— Begin RECORDS SHOWN —

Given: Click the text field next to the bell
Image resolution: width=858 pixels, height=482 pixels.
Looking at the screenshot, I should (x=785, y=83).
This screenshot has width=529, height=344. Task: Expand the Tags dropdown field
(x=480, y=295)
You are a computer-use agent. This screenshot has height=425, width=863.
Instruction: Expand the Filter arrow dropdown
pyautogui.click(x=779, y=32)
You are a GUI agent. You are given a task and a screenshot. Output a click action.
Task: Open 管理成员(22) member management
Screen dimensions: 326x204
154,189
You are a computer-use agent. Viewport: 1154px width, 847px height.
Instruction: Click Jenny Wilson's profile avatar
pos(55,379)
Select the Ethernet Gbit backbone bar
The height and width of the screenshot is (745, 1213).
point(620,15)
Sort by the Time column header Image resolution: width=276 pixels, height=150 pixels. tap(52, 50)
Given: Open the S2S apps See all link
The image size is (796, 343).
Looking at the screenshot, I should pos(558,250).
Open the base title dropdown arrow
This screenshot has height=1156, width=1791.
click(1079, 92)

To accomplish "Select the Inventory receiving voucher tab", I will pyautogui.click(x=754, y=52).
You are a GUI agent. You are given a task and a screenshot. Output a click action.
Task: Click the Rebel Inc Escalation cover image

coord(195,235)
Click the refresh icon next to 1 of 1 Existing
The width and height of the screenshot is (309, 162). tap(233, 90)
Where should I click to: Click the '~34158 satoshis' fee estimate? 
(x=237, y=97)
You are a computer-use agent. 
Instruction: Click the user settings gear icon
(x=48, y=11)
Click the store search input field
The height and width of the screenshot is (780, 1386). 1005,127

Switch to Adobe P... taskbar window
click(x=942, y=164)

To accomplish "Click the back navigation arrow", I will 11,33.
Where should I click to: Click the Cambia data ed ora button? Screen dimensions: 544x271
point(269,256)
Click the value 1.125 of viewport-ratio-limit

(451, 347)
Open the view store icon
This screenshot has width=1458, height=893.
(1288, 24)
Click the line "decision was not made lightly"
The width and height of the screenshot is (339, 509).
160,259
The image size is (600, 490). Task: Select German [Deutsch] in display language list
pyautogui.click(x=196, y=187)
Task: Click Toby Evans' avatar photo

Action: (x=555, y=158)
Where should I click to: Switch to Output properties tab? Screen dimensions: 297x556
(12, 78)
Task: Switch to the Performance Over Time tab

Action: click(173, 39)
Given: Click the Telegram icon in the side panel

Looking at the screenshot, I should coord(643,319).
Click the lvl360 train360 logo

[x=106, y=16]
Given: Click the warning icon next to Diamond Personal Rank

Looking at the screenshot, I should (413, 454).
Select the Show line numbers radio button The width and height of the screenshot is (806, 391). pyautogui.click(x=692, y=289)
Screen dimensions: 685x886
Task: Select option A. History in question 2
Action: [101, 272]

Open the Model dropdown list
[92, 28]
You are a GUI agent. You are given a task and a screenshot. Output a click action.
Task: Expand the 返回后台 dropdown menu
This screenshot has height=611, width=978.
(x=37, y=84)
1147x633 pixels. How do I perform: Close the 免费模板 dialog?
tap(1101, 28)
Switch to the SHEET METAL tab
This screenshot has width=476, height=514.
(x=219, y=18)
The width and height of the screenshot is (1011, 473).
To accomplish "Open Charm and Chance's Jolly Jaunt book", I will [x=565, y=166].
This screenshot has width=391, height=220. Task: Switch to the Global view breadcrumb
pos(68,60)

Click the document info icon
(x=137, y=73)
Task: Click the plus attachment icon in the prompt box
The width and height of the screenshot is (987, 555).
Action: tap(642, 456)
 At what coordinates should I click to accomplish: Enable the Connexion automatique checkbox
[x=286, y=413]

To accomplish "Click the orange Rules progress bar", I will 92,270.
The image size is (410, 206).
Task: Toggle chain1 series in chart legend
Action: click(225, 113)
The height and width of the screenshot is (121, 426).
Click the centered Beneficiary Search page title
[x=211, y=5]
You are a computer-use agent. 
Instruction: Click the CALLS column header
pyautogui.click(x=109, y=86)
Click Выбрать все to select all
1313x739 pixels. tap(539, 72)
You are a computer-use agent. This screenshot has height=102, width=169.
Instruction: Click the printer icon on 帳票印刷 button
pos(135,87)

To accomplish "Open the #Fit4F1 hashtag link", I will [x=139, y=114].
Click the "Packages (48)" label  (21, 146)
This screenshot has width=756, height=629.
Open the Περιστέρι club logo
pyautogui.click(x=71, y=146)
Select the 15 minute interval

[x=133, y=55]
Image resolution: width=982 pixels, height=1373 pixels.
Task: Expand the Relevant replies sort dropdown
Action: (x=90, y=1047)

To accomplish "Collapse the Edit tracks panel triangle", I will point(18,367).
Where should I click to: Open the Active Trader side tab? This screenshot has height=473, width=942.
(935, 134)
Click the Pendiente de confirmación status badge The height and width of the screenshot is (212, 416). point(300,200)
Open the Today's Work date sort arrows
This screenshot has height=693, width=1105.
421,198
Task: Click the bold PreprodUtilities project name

— End RECORDS SHOWN —

§ TO DO:
Reproduce verbatim every line of the entries above, from the line containing "Given: Click the Telegram" down to the line containing "(x=37, y=84)", with both of those lines included.

§ EXERCISE RESULT:
Given: Click the Telegram icon in the side panel

Looking at the screenshot, I should coord(643,319).
Click the lvl360 train360 logo

[x=106, y=16]
Given: Click the warning icon next to Diamond Personal Rank

Looking at the screenshot, I should (413, 454).
Select the Show line numbers radio button The width and height of the screenshot is (806, 391). pyautogui.click(x=692, y=289)
Screen dimensions: 685x886
Task: Select option A. History in question 2
Action: [101, 272]

Open the Model dropdown list
[92, 28]
You are a GUI agent. You are given a task and a screenshot. Output a click action.
Task: Expand the 返回后台 dropdown menu
This screenshot has height=611, width=978.
(x=37, y=84)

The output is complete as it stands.